# Determine the determinant

plucker_08
help me guys...

#### Attachments

• 1.jpg
9.9 KB · Views: 371

Staff Emeritus
Gold Member
What have you tried?

Gold Member
MHB
I assume you're familiar with solving a 3x3 Matrix?

Homework Helper
It looks to me like B can be derived from A by "row operations".

(and a few "column" operations- but they work the same way.)

Do you know how row-column operations on a matrix affect its determinant?

Swapping two rows (columns) multiplies the determinant by -1.
Multiplying a row (column) by a number multiplies the determinant by that number.
Adding a multiple of one row (column) to another doesn't change the determinant.

Last edited by a moderator:
plucker_08
i've tried the problem...but, the numerical coefficients of b is always wrong...

Homework Helper
Here's my two cents, assuming that I haven't made any arithmetic errors.

Put c=e=g=1, and the rest zero, and compute the determinants for the two matrices. I got |A|=-1, |B|=-12.

Put b=i=1, and the rest zero, and again compute the determinants for the two matrices. I got |A|= -2, |B|= -8.

Consequently, if you're looking for |B| to be a multiple of |A| you are going to be disappointed. So I think that the suggestions given so far for solving this problem will, as the OP says, come up short.

The restriction that |A|=1 is only one equation restricting 7 unknowns. This could get ugly.

Carl

plucker_08
:rofl:

the unknown values of the elements and its determinants are fixed values...

Last edited:
Homework Helper
plucker_08 said:
the unknown values of the elements and its determinants are fixed values.

Of course everyone knows this already. Perhaps my post was too subtle.

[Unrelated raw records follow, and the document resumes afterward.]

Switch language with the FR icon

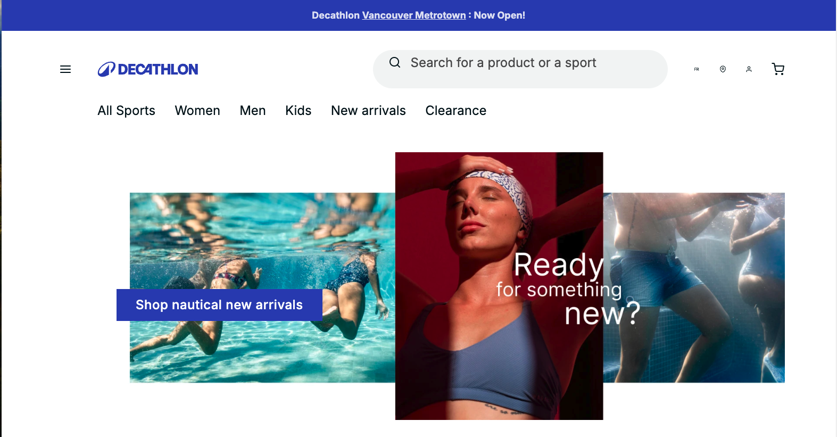point(697,69)
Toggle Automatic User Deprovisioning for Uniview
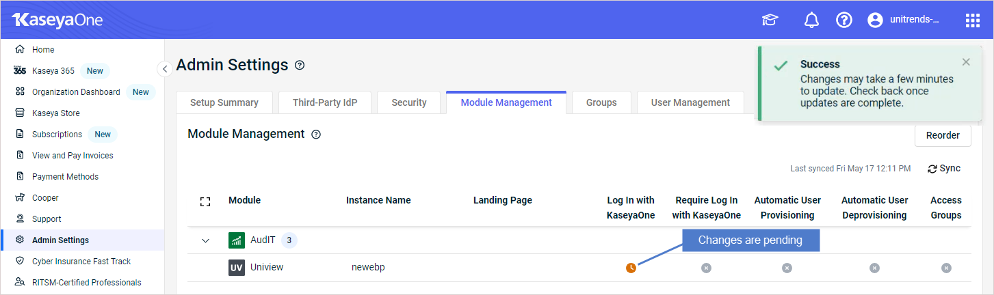Screen dimensions: 994x295 click(x=874, y=268)
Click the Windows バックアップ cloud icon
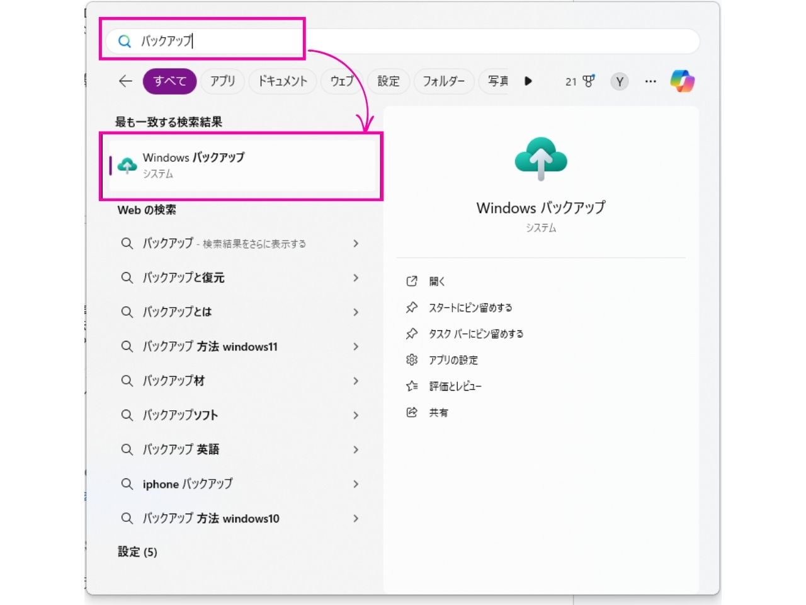 128,164
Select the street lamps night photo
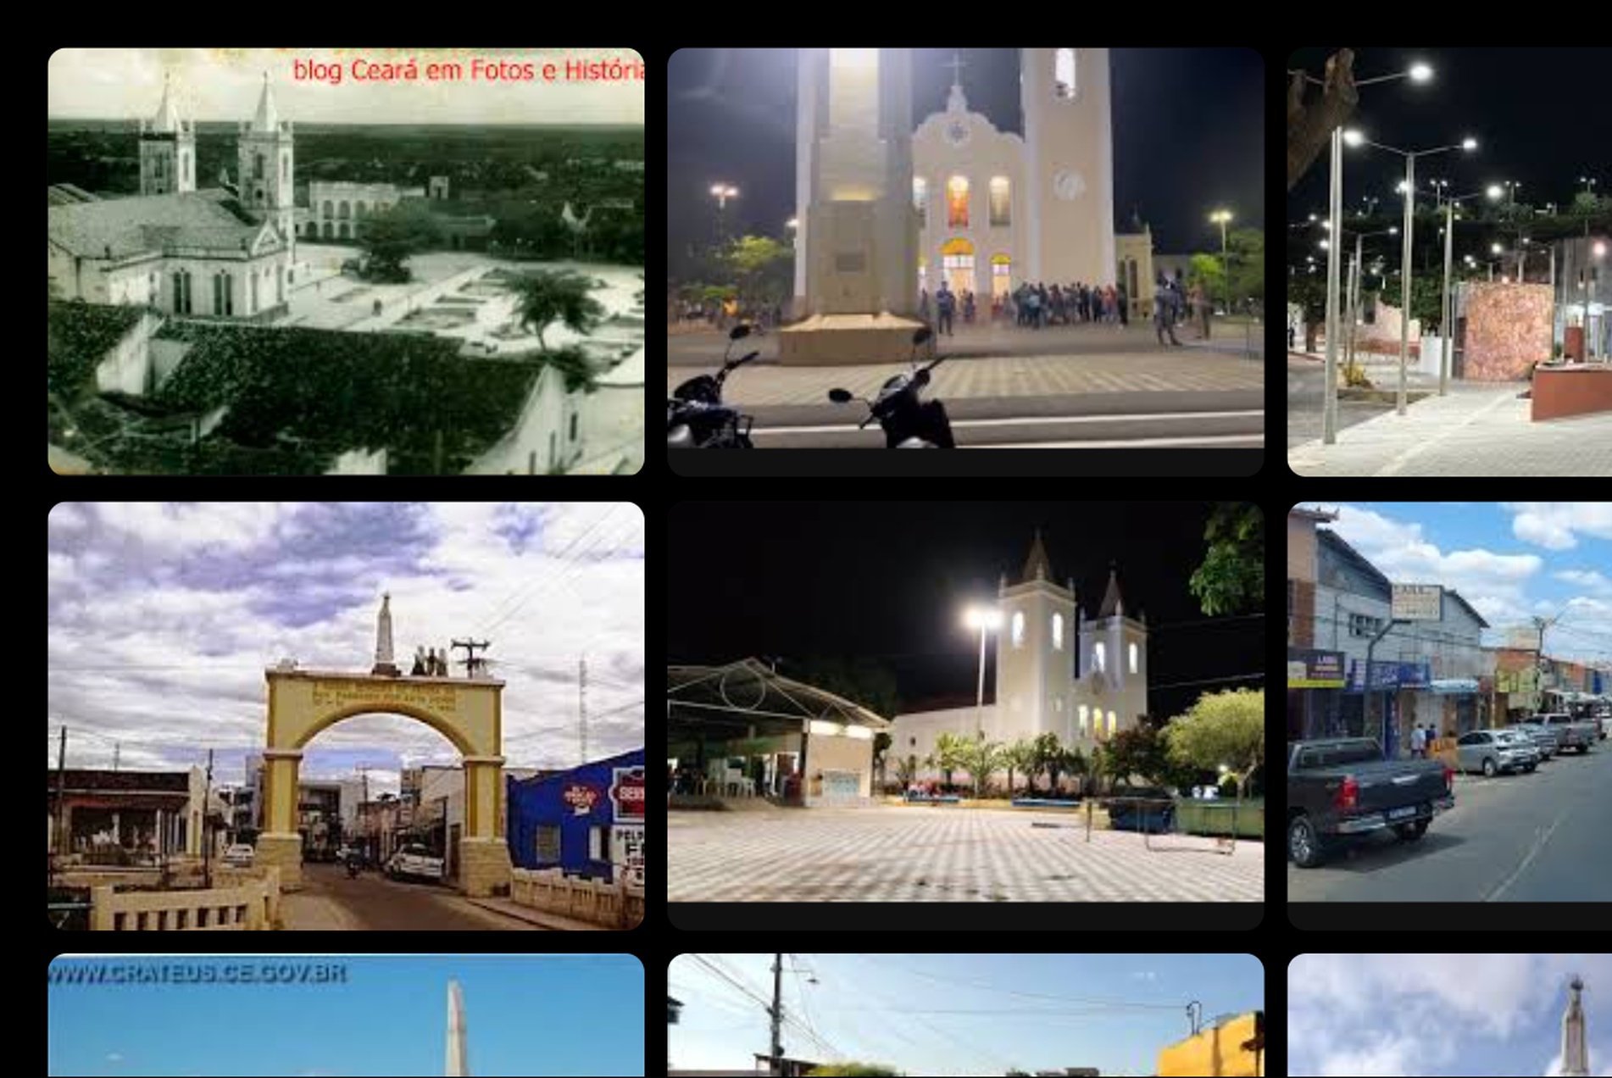Screen dimensions: 1612x1078 (1449, 261)
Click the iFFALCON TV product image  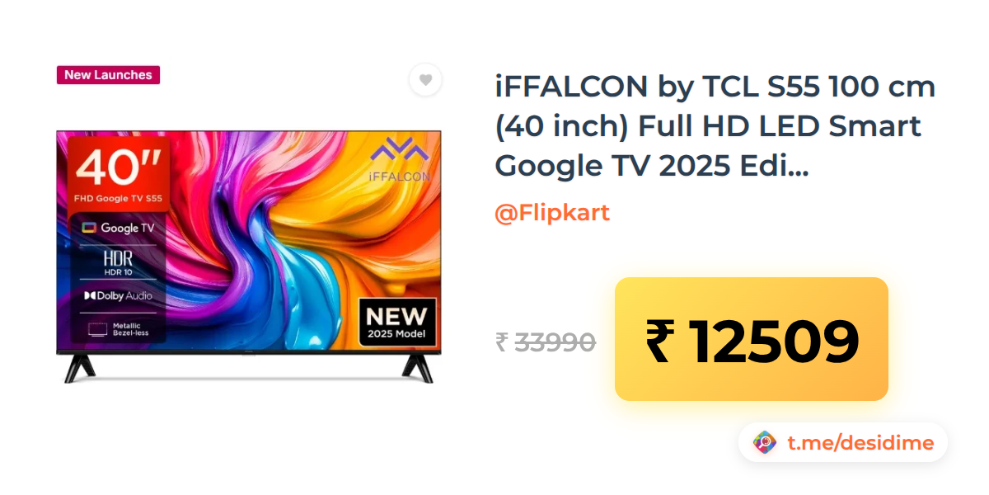click(x=249, y=257)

Here's some guesses. You're taking a Linear Algebra class. You still don't have a solution to the problem. The instructor wrote the problem; it wasn't taken from a book. Instead, he made the problem up on his own (and thought that the answer was 12 or 44). Your instructor will admit the error sometime after the homework is due when some of the students complain that they can't work it either.

Carl

Last edited: